▼
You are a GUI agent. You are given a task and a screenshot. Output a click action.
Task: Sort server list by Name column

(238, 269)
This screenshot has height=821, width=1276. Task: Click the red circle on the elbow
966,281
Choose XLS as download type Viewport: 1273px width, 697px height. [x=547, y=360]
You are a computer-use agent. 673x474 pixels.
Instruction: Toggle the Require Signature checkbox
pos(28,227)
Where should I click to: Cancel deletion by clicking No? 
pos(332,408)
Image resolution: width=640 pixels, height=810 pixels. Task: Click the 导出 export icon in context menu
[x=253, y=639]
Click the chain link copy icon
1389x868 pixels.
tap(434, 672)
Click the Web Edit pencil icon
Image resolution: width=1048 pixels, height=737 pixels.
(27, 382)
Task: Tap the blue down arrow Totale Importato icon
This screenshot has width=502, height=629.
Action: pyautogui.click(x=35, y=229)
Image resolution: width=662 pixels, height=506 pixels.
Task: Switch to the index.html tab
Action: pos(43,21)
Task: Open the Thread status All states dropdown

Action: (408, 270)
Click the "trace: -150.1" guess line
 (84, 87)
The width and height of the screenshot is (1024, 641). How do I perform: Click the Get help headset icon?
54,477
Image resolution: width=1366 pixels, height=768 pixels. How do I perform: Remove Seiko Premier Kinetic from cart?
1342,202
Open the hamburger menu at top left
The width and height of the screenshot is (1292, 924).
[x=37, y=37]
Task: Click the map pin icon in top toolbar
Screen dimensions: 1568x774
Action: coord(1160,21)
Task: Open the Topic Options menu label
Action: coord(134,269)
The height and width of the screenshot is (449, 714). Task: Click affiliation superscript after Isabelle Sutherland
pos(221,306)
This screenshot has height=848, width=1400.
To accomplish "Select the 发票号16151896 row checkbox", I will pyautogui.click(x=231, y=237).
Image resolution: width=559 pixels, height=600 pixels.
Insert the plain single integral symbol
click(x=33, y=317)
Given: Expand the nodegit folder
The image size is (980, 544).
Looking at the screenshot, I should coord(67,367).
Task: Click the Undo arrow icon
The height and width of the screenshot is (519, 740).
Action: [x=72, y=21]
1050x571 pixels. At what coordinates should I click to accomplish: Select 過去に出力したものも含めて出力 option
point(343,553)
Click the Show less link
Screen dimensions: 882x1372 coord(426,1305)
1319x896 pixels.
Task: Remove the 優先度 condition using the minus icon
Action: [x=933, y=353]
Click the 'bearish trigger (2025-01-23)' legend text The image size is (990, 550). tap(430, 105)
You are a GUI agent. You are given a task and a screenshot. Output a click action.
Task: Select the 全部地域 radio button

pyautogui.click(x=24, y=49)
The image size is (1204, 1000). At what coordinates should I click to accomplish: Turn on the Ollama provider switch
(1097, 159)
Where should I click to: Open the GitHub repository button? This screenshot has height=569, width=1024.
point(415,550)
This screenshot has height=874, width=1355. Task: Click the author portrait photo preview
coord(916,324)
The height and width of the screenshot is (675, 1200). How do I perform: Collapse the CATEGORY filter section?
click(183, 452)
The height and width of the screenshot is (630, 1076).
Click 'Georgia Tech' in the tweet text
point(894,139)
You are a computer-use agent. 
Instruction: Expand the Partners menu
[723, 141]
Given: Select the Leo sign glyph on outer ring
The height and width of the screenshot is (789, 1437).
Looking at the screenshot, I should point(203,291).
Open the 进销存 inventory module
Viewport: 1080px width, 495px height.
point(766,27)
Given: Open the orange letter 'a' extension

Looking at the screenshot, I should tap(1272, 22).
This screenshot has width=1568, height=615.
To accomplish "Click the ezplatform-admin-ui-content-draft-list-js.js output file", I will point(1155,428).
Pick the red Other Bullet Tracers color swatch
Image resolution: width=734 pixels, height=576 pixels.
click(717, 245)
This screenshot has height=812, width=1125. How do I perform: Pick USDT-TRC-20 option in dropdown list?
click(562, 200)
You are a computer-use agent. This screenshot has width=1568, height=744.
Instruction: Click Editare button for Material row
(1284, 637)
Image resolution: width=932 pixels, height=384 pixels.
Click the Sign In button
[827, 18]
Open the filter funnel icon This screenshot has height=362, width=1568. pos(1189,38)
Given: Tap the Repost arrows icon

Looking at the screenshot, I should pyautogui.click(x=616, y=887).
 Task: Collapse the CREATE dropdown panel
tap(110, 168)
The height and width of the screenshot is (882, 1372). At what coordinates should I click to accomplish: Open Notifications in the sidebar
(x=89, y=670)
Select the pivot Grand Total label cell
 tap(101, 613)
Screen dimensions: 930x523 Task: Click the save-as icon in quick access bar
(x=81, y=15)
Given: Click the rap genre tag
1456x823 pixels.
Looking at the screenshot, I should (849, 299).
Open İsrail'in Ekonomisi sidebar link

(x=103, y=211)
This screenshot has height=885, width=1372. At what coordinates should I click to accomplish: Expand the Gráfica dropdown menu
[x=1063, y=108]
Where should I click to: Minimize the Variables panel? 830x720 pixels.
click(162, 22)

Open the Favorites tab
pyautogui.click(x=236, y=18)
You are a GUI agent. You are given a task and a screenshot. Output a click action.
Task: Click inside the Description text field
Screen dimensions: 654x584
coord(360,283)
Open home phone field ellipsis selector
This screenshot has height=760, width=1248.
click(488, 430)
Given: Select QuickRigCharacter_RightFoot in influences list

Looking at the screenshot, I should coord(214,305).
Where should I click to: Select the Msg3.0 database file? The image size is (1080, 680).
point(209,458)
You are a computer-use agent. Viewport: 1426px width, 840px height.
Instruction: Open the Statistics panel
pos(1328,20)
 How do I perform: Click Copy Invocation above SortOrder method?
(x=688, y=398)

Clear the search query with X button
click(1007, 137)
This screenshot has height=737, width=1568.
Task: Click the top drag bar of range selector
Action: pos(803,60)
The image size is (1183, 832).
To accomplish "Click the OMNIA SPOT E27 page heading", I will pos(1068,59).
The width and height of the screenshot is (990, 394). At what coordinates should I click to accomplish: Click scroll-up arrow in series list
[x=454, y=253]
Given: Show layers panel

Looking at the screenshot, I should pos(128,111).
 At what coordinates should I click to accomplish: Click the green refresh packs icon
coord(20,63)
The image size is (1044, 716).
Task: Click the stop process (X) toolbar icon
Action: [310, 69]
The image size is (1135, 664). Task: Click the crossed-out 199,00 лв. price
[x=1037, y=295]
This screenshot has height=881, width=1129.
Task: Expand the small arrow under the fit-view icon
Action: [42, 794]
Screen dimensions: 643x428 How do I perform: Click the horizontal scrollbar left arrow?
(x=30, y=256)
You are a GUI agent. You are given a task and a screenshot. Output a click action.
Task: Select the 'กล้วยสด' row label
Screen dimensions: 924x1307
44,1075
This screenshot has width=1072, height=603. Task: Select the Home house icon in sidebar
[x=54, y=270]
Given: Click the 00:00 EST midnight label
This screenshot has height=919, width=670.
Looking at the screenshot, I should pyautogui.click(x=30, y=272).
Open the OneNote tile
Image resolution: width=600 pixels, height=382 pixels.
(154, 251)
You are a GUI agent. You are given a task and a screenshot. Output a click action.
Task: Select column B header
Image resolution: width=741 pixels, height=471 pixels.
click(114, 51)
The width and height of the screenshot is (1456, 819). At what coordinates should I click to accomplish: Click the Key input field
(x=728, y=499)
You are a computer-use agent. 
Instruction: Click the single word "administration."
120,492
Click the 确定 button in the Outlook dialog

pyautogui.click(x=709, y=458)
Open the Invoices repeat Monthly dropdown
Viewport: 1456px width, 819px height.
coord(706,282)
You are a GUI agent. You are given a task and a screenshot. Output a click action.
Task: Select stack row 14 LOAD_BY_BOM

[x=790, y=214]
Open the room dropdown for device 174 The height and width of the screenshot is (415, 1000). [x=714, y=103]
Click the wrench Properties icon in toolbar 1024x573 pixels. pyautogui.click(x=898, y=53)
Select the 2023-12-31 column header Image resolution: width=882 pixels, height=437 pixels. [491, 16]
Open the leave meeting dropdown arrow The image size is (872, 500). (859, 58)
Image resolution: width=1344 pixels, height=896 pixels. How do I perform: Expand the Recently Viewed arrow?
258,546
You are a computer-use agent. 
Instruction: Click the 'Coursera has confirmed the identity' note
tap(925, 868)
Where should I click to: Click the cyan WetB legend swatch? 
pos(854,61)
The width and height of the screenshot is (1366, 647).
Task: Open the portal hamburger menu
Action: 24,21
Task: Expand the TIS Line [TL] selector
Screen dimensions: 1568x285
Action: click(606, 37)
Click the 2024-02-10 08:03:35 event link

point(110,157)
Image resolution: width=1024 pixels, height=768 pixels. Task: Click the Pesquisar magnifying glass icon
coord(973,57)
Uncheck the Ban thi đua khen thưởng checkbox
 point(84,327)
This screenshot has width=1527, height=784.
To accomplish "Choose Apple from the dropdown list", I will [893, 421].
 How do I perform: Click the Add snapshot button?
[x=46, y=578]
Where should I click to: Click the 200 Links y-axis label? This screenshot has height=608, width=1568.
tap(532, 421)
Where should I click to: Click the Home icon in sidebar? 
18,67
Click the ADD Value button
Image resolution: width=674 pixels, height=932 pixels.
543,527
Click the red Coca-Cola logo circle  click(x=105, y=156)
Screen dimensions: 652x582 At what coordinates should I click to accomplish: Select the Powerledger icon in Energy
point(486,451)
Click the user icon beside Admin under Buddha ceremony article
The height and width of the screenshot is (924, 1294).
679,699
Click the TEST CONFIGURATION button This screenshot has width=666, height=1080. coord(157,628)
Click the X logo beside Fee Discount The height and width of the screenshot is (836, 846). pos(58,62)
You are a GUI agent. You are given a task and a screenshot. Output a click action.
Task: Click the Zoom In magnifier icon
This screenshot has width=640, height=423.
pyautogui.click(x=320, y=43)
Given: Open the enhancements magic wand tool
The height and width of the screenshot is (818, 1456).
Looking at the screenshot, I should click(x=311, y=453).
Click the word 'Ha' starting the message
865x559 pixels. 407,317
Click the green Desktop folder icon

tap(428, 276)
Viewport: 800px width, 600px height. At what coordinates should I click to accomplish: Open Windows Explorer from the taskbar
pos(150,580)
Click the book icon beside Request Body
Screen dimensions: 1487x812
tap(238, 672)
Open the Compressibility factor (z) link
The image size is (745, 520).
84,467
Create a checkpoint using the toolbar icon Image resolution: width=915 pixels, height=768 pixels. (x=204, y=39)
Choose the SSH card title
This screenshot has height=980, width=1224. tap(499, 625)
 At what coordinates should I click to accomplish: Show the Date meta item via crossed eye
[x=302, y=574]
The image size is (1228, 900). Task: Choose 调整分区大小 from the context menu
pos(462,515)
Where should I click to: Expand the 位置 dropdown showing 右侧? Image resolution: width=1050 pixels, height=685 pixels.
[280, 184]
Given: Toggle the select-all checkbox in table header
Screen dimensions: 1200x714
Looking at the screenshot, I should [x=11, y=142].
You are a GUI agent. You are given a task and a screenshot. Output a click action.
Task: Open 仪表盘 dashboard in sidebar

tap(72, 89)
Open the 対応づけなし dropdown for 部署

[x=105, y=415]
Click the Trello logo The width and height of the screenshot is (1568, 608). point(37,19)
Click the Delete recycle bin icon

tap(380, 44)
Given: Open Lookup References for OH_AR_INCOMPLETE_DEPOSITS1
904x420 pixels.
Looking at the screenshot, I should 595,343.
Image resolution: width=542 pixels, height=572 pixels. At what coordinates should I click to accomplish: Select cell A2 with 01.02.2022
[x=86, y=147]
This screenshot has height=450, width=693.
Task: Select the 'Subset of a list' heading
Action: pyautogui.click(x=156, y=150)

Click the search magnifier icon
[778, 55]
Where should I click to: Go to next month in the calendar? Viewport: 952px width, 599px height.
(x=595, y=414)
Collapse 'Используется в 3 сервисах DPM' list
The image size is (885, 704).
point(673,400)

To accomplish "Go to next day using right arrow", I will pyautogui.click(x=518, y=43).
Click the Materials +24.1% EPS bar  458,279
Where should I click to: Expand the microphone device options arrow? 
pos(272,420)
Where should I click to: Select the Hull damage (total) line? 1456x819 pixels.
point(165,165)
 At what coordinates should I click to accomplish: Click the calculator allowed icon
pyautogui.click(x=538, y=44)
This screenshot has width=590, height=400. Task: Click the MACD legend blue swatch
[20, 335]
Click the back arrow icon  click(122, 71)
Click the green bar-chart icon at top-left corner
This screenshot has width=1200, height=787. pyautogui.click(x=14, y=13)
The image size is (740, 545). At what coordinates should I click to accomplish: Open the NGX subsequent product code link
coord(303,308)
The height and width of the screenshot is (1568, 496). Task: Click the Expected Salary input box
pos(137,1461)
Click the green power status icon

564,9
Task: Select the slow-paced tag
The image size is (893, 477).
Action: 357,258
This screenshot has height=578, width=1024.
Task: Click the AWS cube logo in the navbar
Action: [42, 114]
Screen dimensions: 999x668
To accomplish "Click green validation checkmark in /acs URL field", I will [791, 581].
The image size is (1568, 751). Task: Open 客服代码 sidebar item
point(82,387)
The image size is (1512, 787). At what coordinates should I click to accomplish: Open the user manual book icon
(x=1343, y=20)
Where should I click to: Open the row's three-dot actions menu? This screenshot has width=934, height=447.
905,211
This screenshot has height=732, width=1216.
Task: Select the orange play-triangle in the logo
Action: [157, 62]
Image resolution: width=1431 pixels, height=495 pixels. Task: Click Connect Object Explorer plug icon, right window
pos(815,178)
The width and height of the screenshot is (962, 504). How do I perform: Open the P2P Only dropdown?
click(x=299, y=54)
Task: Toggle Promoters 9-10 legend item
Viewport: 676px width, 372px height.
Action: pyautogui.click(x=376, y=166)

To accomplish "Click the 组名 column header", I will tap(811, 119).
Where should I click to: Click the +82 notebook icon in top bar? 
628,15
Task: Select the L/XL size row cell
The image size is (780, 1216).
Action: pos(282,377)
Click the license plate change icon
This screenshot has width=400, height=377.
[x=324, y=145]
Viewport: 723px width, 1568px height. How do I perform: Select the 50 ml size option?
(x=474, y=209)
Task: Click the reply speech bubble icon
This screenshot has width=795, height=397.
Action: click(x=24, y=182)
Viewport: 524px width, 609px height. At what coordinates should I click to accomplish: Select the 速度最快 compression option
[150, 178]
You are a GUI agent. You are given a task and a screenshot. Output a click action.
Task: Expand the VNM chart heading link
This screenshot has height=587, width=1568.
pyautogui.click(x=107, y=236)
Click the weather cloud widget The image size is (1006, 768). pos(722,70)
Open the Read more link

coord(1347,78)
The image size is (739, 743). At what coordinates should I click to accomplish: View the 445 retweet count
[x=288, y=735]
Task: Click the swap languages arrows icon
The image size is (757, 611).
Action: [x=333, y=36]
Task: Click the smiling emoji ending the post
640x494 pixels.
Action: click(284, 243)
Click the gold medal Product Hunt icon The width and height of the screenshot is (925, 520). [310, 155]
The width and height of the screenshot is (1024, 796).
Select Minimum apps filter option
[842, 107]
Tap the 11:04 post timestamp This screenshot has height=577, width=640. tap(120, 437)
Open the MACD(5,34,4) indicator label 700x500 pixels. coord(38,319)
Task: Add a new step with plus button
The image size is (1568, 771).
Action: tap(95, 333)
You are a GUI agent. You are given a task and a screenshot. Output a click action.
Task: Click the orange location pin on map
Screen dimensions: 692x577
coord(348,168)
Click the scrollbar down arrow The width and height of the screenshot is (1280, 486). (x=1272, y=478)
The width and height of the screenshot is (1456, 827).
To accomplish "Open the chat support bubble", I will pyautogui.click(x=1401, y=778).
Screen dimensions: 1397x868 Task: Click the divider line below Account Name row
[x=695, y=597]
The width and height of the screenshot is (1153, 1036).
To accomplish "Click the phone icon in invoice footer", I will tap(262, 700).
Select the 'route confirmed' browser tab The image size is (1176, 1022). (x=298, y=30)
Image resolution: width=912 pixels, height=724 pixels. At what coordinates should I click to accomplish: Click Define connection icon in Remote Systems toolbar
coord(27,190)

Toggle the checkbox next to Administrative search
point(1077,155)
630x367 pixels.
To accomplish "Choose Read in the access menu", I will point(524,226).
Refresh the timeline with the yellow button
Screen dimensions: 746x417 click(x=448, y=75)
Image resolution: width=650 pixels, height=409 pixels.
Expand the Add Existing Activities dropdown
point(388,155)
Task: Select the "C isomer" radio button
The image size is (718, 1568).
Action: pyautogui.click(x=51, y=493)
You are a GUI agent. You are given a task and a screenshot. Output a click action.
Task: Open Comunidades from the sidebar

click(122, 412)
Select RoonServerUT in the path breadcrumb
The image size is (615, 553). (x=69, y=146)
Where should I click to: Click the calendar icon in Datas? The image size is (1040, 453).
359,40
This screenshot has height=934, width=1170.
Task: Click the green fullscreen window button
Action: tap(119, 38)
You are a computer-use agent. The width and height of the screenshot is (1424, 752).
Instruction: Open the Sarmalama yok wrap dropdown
▲
* [REQUIREMENT]:
Look above for the line with "Where should I click to: Open the row's" and the line with "Task: Click the reply speech bubble icon"; transcribe both and all lines in between, exactly, and nothing else.

* [SOLUTION]:
Where should I click to: Open the row's three-dot actions menu? This screenshot has width=934, height=447.
905,211
This screenshot has height=732, width=1216.
Task: Select the orange play-triangle in the logo
Action: [157, 62]
Image resolution: width=1431 pixels, height=495 pixels. Task: Click Connect Object Explorer plug icon, right window
pos(815,178)
The width and height of the screenshot is (962, 504). How do I perform: Open the P2P Only dropdown?
click(x=299, y=54)
Task: Toggle Promoters 9-10 legend item
Viewport: 676px width, 372px height.
Action: pyautogui.click(x=376, y=166)

To accomplish "Click the 组名 column header", I will tap(811, 119).
Where should I click to: Click the +82 notebook icon in top bar? 
628,15
Task: Select the L/XL size row cell
The image size is (780, 1216).
Action: pos(282,377)
Click the license plate change icon
This screenshot has width=400, height=377.
[x=324, y=145]
Viewport: 723px width, 1568px height. How do I perform: Select the 50 ml size option?
(x=474, y=209)
Task: Click the reply speech bubble icon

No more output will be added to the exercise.